<<<<

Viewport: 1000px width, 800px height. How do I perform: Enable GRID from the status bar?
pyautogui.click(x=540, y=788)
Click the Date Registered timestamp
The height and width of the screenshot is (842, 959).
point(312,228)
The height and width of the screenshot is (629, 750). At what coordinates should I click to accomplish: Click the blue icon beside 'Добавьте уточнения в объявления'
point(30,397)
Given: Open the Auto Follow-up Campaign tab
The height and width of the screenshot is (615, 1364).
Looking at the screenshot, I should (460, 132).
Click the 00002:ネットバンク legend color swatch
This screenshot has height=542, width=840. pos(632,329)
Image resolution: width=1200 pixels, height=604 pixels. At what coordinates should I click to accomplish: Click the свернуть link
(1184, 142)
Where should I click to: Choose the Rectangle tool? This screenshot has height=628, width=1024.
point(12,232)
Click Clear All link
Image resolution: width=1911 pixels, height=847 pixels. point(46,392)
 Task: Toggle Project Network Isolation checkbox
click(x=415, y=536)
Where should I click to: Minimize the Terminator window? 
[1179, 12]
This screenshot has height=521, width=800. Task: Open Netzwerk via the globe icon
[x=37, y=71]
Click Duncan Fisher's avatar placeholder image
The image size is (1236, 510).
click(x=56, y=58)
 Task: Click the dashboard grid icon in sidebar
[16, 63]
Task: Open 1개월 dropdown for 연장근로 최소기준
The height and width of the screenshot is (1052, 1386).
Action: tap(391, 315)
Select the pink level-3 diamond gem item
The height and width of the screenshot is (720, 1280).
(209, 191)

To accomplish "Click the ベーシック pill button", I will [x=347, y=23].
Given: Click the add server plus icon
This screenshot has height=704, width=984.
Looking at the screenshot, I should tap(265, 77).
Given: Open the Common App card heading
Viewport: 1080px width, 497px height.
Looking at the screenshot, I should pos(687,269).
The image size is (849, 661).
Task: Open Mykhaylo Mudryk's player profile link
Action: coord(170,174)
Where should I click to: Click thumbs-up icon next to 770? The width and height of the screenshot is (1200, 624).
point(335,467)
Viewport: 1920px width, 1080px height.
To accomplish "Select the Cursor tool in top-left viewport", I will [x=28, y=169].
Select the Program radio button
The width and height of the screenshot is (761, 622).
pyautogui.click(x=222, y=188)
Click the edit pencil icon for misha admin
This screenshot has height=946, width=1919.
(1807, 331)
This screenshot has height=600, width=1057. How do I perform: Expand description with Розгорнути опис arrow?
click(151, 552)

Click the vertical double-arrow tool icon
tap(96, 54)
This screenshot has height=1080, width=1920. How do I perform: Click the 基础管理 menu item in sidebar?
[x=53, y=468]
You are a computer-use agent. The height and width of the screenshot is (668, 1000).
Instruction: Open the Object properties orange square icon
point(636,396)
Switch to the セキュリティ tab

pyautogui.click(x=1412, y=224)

>>>>

**Given request:** Can you repeat the data above with every "Where should I click to" changed to "Where do I click to" and everything else left as it is?

**Task result:**
Viewport: 1000px width, 800px height. How do I perform: Enable GRID from the status bar?
pyautogui.click(x=540, y=788)
Click the Date Registered timestamp
The height and width of the screenshot is (842, 959).
point(312,228)
The height and width of the screenshot is (629, 750). At what coordinates should I click to accomplish: Click the blue icon beside 'Добавьте уточнения в объявления'
point(30,397)
Given: Open the Auto Follow-up Campaign tab
The height and width of the screenshot is (615, 1364).
Looking at the screenshot, I should (460, 132).
Click the 00002:ネットバンク legend color swatch
This screenshot has height=542, width=840. pos(632,329)
Image resolution: width=1200 pixels, height=604 pixels. At what coordinates should I click to accomplish: Click the свернуть link
(1184, 142)
Where do I click to: Choose the Rectangle tool? This screenshot has height=628, width=1024.
point(12,232)
Click Clear All link
Image resolution: width=1911 pixels, height=847 pixels. point(46,392)
 Task: Toggle Project Network Isolation checkbox
click(x=415, y=536)
Where do I click to: Minimize the Terminator window? 
[1179, 12]
This screenshot has height=521, width=800. Task: Open Netzwerk via the globe icon
[x=37, y=71]
Click Duncan Fisher's avatar placeholder image
The image size is (1236, 510).
click(x=56, y=58)
 Task: Click the dashboard grid icon in sidebar
[16, 63]
Task: Open 1개월 dropdown for 연장근로 최소기준
The height and width of the screenshot is (1052, 1386).
Action: tap(391, 315)
Select the pink level-3 diamond gem item
The height and width of the screenshot is (720, 1280).
(209, 191)

To accomplish "Click the ベーシック pill button", I will [x=347, y=23].
Given: Click the add server plus icon
This screenshot has height=704, width=984.
Looking at the screenshot, I should tap(265, 77).
Given: Open the Common App card heading
Viewport: 1080px width, 497px height.
Looking at the screenshot, I should pos(687,269).
The image size is (849, 661).
Task: Open Mykhaylo Mudryk's player profile link
Action: coord(170,174)
Where do I click to: Click thumbs-up icon next to 770? The width and height of the screenshot is (1200, 624).
point(335,467)
Viewport: 1920px width, 1080px height.
To accomplish "Select the Cursor tool in top-left viewport", I will [x=28, y=169].
Select the Program radio button
The width and height of the screenshot is (761, 622).
pyautogui.click(x=222, y=188)
Click the edit pencil icon for misha admin
This screenshot has height=946, width=1919.
(1807, 331)
This screenshot has height=600, width=1057. How do I perform: Expand description with Розгорнути опис arrow?
click(151, 552)

Click the vertical double-arrow tool icon
tap(96, 54)
This screenshot has height=1080, width=1920. How do I perform: Click the 基础管理 menu item in sidebar?
[x=53, y=468]
You are a computer-use agent. The height and width of the screenshot is (668, 1000).
Instruction: Open the Object properties orange square icon
point(636,396)
Switch to the セキュリティ tab

pyautogui.click(x=1412, y=224)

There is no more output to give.